For a hydrogen atom ($$Z=1$$), the energy of the photon for this transition is $$E_H = 13.6 \cdot 1^2 \left( \frac{3}{4} \right) = 13.6 \left( \frac{3}{4} \right) \text{ eV}$$. The corresponding wavelength is given as $$\lambda_H = 122 \text{ nm}$$.
For Be$$^{3+}$$ ($$Z=4$$), the energy of the photon for this transition is:
$$E_{Be^{3+}} = 13.6 \cdot 4^2 \left( \frac{3}{4} \right) = 16 \cdot \left[ 13.6 \left( \frac{3}{4} \right) \right] \text{ eV} = 16 \cdot E_H$$
Since the wavelength is inversely proportional to the energy:
$$\lambda_{Be^{3+}} = \frac{hc}{E_{Be^{3+}}} = \frac{hc}{16 \cdot E_H} = \frac{1}{16} \left( \frac{hc}{E_H} \right) = \frac{1}{16} \lambda_H$$
Now, we can calculate the wavelength for Be$$^{3+}$$:
$$\lambda_{Be^{3+}} = \frac{122 \text{ nm}}{16}$$
$$\lambda_{Be^{3+}} = 7.625 \text{ nm}$$
The wavelength of the photon emitted when a Be$$^{3+}$$ ion undergoes the $$n=2$$ to $$n=1$$ transition is 7.625 nm. This is 1/16th of the wavelength emitted by a hydrogen atom for the same transition.

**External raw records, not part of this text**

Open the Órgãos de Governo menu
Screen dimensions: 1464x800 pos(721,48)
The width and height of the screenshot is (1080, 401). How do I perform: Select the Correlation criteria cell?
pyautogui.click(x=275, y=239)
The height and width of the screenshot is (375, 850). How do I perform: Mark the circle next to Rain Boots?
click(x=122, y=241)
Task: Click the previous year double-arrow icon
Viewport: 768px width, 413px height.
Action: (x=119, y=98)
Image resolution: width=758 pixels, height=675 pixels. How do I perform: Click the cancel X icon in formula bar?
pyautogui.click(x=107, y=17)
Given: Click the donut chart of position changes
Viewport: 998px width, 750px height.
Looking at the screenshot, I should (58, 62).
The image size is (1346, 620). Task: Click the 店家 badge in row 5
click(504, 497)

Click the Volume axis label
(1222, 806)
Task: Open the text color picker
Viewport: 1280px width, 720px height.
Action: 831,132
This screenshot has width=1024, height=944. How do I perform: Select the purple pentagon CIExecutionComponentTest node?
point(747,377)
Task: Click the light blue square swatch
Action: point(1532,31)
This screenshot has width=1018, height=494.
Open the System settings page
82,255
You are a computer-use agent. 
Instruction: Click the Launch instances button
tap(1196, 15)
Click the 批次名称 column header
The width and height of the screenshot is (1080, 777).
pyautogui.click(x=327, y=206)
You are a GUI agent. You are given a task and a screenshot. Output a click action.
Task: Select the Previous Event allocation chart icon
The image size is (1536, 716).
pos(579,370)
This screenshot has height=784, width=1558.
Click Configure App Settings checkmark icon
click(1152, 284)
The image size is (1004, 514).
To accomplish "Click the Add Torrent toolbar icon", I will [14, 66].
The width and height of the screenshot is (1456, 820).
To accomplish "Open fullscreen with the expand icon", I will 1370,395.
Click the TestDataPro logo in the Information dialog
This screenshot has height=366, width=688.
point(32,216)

Question1.step6 (Solving Part (d) - Radius of an Orbit for a Given n)

Part (d) asks how the radius of an orbit in Be$$^{3+}$$ compares to that for hydrogen for a given value of $$n$$.
Using the orbital radius formula: $$r_n = \frac{a_0n^2}{Z}$$
For a hydrogen atom ($$Z=1$$), the radius of an orbit for a given principal quantum number $$n$$ is:
$$r_{n,H} = \frac{a_0n^2}{1} = a_0n^2$$
For Be$$^{3+}$$ ($$Z=4$$), the radius of an orbit for the same given principal quantum number $$n$$ is:
$$r_{n,Be^{3+}} = \frac{a_0n^2}{4}$$
Comparing the two, we can see the relationship:
$$r_{n,Be^{3+}} = \frac{1}{4} (a_0n^2) = \frac{1}{4} r_{n,H}$$
Therefore, for a given value of $$n$$, the radius of an orbit in Be$$^{3+}$$ is one-fourth (1/4) the radius of the corresponding orbit in a hydrogen atom.